Extracted records
====================

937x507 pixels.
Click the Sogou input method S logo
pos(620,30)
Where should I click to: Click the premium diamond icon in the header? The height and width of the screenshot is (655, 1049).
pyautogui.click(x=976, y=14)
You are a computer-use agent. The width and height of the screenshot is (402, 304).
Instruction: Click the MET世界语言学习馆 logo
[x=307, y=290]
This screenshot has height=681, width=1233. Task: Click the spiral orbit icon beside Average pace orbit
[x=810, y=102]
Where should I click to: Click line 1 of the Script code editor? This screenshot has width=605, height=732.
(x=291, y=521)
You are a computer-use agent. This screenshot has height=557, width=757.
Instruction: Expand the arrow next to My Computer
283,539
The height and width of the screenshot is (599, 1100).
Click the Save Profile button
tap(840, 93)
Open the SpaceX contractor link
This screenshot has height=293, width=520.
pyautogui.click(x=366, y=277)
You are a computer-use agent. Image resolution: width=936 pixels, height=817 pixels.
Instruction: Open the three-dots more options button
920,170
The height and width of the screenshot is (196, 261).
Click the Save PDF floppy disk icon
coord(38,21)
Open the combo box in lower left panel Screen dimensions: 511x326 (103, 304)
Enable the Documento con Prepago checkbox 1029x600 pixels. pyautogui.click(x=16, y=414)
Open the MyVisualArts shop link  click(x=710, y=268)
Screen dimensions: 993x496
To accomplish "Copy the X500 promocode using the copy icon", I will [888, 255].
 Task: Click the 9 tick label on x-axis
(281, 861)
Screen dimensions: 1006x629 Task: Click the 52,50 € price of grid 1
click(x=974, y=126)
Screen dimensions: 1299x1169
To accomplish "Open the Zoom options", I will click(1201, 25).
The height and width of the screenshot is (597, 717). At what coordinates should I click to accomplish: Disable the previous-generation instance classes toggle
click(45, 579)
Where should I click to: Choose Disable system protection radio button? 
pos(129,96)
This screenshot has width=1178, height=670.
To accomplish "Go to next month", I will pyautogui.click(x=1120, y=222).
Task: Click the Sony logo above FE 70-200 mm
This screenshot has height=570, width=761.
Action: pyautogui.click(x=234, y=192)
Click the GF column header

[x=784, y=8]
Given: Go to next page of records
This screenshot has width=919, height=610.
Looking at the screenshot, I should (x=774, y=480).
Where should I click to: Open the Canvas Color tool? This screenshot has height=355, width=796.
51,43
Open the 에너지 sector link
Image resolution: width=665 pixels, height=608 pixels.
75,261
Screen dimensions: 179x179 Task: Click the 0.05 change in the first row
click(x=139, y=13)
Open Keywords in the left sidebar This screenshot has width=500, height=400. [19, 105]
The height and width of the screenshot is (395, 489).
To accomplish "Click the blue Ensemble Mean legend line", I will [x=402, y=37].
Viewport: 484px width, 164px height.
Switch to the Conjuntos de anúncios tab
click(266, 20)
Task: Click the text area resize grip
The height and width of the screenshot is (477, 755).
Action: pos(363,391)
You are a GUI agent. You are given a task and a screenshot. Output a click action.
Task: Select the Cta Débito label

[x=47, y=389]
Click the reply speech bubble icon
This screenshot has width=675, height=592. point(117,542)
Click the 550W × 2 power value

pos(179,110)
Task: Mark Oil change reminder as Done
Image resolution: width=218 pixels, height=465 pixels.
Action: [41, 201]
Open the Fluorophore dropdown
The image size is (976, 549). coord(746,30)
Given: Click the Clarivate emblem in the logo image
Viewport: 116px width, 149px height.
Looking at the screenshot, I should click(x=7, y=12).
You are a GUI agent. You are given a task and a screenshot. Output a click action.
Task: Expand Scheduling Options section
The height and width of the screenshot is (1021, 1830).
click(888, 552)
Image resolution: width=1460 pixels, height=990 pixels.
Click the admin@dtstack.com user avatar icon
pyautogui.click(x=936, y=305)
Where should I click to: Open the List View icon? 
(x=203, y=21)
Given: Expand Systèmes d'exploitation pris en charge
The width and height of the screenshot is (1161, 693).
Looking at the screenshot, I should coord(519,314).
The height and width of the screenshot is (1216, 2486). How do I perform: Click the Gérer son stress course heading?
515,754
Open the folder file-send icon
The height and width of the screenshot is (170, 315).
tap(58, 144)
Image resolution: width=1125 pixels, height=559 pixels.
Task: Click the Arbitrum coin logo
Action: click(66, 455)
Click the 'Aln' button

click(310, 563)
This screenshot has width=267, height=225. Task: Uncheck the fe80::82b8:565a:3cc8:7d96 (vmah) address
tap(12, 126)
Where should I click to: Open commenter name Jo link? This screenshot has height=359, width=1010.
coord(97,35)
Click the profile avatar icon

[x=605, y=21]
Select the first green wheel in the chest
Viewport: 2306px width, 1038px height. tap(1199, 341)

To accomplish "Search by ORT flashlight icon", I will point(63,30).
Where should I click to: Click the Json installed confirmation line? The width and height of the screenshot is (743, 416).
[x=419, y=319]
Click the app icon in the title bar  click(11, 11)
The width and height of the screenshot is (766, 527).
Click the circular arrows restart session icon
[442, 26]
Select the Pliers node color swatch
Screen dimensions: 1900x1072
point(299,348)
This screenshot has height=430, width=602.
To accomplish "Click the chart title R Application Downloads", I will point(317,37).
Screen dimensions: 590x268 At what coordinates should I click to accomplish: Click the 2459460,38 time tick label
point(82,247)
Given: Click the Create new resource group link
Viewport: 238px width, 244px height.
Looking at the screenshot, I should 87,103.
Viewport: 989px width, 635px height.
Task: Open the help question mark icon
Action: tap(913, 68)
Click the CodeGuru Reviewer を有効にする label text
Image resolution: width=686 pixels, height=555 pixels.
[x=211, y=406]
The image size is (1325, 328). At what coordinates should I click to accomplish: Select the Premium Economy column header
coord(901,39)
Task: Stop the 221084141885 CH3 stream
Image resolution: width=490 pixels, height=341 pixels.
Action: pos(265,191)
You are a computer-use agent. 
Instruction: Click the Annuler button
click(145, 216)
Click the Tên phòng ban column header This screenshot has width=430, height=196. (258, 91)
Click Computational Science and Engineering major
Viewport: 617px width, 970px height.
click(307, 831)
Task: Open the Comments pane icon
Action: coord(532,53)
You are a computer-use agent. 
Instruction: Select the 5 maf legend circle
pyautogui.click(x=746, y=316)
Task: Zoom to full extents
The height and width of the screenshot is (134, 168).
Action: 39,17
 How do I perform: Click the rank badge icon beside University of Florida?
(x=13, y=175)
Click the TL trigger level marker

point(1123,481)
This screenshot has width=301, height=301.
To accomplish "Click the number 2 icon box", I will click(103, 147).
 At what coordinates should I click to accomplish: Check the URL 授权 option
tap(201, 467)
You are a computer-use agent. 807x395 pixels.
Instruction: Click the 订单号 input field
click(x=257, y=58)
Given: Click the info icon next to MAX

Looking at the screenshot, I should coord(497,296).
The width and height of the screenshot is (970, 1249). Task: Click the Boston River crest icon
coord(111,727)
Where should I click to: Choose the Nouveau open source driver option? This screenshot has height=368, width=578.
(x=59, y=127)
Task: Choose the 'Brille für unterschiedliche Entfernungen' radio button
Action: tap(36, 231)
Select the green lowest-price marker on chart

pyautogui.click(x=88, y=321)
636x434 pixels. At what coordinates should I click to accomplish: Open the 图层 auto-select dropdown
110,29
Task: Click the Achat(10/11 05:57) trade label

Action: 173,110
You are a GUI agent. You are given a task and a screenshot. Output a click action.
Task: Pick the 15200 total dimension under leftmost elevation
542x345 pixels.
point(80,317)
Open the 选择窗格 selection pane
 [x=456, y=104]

====================

◆ Required action ◆
Return every line in the records that includes the string "Zoom".

◆ Worked solution ◆
To accomplish "Open the Zoom options", I will click(1201, 25).
Task: Zoom to full extents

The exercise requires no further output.